Marlon gimoteaba. Se encogió ante la presencia de su padre.
– Él me dará una paliza -dijo.
– Él no hará nada de eso -le dijo Isabelle al chico-. Señor Kay, acompáñenos a su piso. No tengo intención de mantener una conversación en el pasillo.
D. H. la miró de arriba abajo -ella podía asegurar que se trataba de la clase de hombre que tenía lo que los psicólogos llaman «problemas con las mujeres»- y luego miró a Lynley. Su expresión revelaba que en lo que a él concernía, Lynley llevaba bragas con encaje si permitía que una mujer diese órdenes en su presencia. Isabelle sintió deseos de machacarle a «él hasta Gales». ¿En qué siglo pensaba que vivían?
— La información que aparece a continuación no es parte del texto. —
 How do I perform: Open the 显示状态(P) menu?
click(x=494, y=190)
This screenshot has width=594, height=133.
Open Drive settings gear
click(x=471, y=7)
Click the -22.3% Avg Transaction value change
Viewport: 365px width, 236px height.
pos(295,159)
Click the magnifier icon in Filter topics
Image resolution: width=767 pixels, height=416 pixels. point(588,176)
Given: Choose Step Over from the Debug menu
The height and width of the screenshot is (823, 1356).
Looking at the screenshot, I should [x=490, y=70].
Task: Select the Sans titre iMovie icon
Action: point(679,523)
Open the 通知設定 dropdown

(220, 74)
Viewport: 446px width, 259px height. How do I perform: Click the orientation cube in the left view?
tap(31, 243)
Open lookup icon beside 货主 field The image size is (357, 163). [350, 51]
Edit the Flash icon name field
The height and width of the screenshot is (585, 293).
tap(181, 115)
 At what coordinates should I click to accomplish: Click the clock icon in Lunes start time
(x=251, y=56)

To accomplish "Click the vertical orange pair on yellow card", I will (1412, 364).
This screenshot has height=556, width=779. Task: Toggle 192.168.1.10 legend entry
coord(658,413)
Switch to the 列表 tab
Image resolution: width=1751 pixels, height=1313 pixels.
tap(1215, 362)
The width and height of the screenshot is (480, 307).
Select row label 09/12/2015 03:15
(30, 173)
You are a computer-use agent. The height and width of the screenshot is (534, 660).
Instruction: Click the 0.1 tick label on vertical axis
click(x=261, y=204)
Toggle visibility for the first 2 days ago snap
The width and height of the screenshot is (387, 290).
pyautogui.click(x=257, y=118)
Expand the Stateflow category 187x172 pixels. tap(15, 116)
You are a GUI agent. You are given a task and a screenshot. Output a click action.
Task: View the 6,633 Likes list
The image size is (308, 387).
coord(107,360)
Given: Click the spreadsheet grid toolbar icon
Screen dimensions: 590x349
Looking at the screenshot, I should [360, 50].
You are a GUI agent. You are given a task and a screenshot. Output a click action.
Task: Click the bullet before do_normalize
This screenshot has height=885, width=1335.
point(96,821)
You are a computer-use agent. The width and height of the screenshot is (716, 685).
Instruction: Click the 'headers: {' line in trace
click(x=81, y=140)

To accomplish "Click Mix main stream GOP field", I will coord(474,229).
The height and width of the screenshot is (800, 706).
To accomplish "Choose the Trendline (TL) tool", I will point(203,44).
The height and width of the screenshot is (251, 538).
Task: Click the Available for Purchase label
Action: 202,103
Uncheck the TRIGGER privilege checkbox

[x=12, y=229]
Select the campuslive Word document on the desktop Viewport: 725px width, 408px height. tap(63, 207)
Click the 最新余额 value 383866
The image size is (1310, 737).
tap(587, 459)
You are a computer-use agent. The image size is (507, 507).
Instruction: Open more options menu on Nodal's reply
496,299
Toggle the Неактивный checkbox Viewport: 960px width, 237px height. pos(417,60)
– ¿Tengo que repetirlo? -soltó.
El hombre lanzó un gruñido, pero obedeció. Volvió a subir la escalera y ellos le siguieron, Marlon agazapado por el miedo y sujetado por Lynley. En lo alto del primer tramo de escalera había una mujer de mediana edad vestida con ropa de ciclista. Hizo una mueca que combinaba asco, aversión y repugnancia, y le dijo al señor Kay:
– Ya era hora. -Él la apartó del camino, y ella añadió, dirigiéndose a Lynley e ignorando por completo a Isabelle-: ¿Ha visto eso? ¿Ha visto eso?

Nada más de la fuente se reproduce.